When evaluating at the limits, we note that substituting $$x=0$$ into any term results in 0. Therefore, we only need to evaluate the series at the upper limit $$x=0.1$$.

$$ = (0.1)^3 - \frac{9}{5}(0.1)^5 + \frac{243}{35}(0.1)^7 - \frac{2187}{63}(0.1)^9 + \dots$$

**step5 Calculate the First Few Terms and Determine Required Precision**

We need to approximate the definite integral to six decimal places. Since this is an alternating series, we can use the Alternating Series Estimation Theorem, which states that the error of the approximation is less than or equal to the absolute value of the first neglected term.

Let's calculate the first few terms of the integrated series:

Term 1 ($$T_1$$):

$$T_1 = (0.1)^3 = 0.001$$

Term 2 ($$T_2$$):

$$T_2 = - \frac{9}{5}(0.1)^5 = -1.8 \times 0.00001 = -0.000018$$

Term 3 ($$T_3$$):

$$T_3 = \frac{243}{35}(0.1)^7$$

First, calculate the fractional part:

$$\frac{243}{35} \approx 6.94285714$$

Now multiply by $$(0.1)^7 = 0.0000001$$:

$$T_3 \approx 6.94285714 \times 0.0000001 = 0.000000694285714$$

Term 4 ($$T_4$$):

$$T_4 = - \frac{2187}{63}(0.1)^9$$

First, calculate the fractional part:

$$\frac{2187}{63} \approx 34.71428571$$

Now multiply by $$(0.1)^9 = 0.000000001$$:

$$T_4 \approx -34.71428571 \times 0.000000001 = -0.00000003471428571$$

For an approximation to be accurate to six decimal places, the absolute value of the first neglected term must be less than $$0.5 \times 10^{-6} = 0.0000005$$.

Comparing the absolute values of the terms calculated:

$$|T_1| = 0.001$$

$$|T_2| = 0.000018$$

$$|T_3| \approx 0.00000069$$

$$|T_4| \approx 0.0000000347$$

Since $$|T_4| \approx 0.0000000347$$ is less than $$0.0000005$$, we can sum the first three terms ($$T_1, T_2, T_3$$) to achieve the required precision.

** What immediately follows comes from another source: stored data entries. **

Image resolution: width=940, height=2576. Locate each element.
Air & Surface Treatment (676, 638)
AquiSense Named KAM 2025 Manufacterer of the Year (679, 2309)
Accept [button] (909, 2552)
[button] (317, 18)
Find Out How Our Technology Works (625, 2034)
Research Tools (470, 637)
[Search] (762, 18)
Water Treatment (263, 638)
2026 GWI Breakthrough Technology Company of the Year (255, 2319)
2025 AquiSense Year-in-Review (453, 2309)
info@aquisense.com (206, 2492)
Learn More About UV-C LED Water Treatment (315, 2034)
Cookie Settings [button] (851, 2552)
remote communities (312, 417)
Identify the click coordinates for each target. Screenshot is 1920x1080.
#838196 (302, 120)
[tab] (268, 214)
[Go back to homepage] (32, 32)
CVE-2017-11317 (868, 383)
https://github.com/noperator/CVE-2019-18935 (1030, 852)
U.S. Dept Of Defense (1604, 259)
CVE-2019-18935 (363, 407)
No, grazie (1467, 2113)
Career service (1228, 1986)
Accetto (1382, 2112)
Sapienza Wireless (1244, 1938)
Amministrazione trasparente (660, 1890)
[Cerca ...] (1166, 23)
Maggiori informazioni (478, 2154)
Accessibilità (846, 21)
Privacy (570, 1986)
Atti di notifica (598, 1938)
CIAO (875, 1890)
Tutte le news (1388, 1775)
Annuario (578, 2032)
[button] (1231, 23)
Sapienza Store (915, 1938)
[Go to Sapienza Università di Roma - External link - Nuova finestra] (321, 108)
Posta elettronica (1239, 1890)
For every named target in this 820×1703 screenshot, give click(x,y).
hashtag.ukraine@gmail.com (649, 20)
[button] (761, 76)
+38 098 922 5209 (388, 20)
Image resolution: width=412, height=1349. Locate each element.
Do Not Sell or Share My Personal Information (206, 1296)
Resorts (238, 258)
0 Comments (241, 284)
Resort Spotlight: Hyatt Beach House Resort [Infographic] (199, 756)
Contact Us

**step6 Sum the Terms and Round to Six Decimal Places**

Now, we sum the first three terms to get the approximate value of the integral:

$$S = T_1 + T_2 + T_3$$

$$S = 0.001 - 0.000018 + 0.000000694285714$$

First, combine the first two terms:

$$S = 0.000982 + 0.000000694285714$$

Then, add the third term:

$$S = 0.000982694285714$$

To round this value to six decimal places, we look at the seventh decimal place. Since it is 6 (which is 5 or greater), we round up the sixth decimal place.

$$S \approx 0.000983$$

Alternative answer

Answer: 0.000983 Explain
This is a question about <approximating a definite integral using power series, specifically the Maclaurin series for arctan(x)>. The solving step is:

Hey there! This problem asks us to find the value of a definite integral using something called a power series. It sounds a bit fancy, but it's just a way to write functions as an endless sum of simpler terms. Let's break it down!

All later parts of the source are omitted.